But whose murder? From here on the movie turns into a jigsaw puzzle of an abstract painting—you're
never quite sure if you're putting the pieces into the right place because only the painter knows what the picture really is.
Or does he know at all? A reworking of Alejandro Amenabar's film "Abre Los Ojos" (Open Your Eyes), Vanilla Sky
is the kind of movie you need to watch three times in order to get half the story clear. It's full of surprises, flashbacks, forays into the world of the mentally disturbed, so that in the end you get reality, hallucination, truth, illusion, science fiction and ethics layered one on top of the other like half-cooked pancakes—and just as gooey. Then the line between real and surreal vanishes. Is director Cameron Crowe putting you on? No, but he seems unable to complete the puzzle he created, being lost himself in the tangle of his own gimmicks.

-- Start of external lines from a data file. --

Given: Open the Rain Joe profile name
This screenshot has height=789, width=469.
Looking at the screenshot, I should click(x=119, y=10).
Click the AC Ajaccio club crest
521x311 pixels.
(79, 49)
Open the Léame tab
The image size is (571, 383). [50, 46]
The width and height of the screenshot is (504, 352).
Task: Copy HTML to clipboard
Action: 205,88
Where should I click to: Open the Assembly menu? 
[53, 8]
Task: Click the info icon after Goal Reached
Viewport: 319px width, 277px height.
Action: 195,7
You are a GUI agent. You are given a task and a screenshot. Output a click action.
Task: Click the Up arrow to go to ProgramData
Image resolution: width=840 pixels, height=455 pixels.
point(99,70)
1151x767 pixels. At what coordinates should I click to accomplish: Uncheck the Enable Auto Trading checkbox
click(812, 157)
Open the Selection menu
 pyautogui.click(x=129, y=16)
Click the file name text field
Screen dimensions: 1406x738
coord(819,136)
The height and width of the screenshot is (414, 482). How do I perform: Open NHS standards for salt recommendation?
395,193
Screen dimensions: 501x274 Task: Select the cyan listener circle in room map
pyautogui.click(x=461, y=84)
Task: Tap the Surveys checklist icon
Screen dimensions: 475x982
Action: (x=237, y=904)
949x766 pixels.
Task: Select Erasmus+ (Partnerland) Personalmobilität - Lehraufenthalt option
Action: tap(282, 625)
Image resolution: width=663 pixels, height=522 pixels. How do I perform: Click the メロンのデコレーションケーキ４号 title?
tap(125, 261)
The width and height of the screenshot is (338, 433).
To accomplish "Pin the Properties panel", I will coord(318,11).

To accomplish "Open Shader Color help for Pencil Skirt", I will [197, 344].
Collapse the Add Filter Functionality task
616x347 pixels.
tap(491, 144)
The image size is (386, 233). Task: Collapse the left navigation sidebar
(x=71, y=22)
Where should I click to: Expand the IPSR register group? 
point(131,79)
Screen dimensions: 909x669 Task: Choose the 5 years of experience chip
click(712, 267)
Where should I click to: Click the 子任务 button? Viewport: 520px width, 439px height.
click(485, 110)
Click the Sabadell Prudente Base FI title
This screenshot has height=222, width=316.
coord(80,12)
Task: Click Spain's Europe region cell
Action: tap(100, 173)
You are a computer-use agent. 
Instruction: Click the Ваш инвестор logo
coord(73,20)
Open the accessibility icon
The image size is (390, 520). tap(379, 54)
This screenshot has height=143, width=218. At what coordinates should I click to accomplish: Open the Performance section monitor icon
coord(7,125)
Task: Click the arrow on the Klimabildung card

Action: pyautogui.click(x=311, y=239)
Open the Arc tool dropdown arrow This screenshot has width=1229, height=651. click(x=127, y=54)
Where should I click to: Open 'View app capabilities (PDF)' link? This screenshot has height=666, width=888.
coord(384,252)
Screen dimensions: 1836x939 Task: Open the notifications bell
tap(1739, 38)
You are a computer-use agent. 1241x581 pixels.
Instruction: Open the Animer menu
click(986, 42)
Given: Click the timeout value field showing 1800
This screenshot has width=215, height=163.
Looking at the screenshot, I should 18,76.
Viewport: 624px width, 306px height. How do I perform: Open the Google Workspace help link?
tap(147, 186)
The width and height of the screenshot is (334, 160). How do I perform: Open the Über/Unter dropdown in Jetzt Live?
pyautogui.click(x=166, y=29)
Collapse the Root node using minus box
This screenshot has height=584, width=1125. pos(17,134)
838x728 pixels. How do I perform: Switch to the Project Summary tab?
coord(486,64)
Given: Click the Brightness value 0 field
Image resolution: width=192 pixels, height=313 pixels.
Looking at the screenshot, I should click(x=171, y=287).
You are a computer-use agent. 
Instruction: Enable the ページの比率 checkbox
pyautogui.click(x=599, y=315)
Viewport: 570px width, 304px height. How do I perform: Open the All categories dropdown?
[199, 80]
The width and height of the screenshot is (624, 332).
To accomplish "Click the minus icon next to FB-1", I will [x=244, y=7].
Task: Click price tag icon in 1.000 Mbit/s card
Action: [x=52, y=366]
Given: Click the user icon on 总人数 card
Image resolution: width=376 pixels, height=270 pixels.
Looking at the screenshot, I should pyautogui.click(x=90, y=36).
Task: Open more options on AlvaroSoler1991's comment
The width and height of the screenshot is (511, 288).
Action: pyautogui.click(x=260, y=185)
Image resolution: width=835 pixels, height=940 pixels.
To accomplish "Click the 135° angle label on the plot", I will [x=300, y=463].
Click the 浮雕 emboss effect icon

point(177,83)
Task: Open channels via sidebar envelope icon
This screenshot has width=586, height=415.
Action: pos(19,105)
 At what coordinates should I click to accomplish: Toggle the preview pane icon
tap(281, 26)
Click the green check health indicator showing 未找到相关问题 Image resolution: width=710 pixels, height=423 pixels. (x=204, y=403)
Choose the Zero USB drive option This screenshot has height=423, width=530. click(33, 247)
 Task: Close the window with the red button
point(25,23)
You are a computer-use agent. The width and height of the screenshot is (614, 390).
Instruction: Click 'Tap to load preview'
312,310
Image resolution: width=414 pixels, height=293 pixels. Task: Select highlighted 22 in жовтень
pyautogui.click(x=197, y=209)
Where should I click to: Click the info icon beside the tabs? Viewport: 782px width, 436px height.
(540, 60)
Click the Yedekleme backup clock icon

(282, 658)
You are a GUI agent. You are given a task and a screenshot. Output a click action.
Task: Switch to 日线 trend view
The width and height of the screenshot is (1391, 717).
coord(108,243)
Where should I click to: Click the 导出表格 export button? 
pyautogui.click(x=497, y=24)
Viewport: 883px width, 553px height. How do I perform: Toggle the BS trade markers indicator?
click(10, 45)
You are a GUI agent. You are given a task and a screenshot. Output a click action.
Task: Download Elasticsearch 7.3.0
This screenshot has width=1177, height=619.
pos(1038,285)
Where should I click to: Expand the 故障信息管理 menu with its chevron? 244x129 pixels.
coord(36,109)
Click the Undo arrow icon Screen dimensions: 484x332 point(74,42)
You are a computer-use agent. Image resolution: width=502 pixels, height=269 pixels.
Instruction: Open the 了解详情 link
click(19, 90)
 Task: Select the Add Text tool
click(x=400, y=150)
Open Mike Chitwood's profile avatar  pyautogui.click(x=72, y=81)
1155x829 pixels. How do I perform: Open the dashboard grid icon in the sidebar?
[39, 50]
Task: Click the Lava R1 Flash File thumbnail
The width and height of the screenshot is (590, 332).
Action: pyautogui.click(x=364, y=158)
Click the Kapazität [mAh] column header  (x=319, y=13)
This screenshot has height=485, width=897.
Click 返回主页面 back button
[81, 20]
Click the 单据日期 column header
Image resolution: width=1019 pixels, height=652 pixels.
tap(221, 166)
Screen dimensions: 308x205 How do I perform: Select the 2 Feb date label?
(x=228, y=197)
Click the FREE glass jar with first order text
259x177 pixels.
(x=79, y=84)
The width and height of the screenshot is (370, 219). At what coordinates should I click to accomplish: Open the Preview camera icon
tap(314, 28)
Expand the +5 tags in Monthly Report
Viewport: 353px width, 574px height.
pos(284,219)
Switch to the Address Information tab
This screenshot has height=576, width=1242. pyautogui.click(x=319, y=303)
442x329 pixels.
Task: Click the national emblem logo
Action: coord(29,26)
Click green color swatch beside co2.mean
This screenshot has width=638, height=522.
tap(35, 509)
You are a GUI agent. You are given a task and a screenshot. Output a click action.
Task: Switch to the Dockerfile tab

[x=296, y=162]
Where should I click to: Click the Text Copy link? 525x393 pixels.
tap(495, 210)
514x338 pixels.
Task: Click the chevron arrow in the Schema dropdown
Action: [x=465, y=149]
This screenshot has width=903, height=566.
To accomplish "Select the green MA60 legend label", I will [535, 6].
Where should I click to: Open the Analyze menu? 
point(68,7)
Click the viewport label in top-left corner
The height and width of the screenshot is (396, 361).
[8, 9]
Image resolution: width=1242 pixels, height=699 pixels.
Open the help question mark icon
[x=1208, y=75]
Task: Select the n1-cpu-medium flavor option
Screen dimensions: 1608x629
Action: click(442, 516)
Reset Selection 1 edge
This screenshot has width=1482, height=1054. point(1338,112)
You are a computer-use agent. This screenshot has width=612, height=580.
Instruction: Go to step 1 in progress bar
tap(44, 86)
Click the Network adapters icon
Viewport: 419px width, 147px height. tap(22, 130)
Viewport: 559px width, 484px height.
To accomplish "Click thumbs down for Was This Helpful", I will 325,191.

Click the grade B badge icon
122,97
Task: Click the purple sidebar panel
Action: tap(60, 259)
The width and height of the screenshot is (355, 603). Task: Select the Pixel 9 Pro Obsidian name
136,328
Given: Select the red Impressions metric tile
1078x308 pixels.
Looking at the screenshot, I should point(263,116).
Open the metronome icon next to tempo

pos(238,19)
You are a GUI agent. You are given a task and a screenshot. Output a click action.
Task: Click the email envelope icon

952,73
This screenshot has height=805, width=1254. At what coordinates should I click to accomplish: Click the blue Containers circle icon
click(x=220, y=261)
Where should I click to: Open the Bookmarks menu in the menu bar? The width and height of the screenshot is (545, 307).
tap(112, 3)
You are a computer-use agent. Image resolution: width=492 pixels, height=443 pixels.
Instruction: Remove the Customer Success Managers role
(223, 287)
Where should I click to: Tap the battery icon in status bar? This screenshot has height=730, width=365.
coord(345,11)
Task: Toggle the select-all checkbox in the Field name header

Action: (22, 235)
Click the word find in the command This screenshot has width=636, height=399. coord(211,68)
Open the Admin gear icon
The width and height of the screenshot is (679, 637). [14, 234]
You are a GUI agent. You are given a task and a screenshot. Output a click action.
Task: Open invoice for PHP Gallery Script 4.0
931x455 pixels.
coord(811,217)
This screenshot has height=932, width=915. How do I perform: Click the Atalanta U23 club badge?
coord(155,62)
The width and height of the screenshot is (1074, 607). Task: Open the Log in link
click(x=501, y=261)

Don't bother to unravel Crowe's entangled creation. Despite Cruise's lack of sympathy
for his character and Cruz's pathetically inconsistent performance, Vanilla Sky
is still entertaining and profound in its own right, being pregnant with moral issues for the stressed-out, self-centered modern man to examine. There's the issue of self-worth: why does losing his pretty face devastate a man? Of vanity: how far would a handsome man go to regain his lost looks? Of playing God: you can make lucrative business out of other people's desire for immortality. Of the futility of unearned wealth: would David have been more sensitive if he weren't so spoiled? Of depth of friendship: must loyalty end when self-interest begins? Then there's the burning issue of irresponsible sex (which is actually at the root of David's destruction)—when Julie fumes over being called a "f_ _k buddy," her real need for intimacy surfaces in their fight as she blurts out "When you sleep with someone, your body makes a promise whether you do or not!" Even just for this, it's a good film for philanderers to see.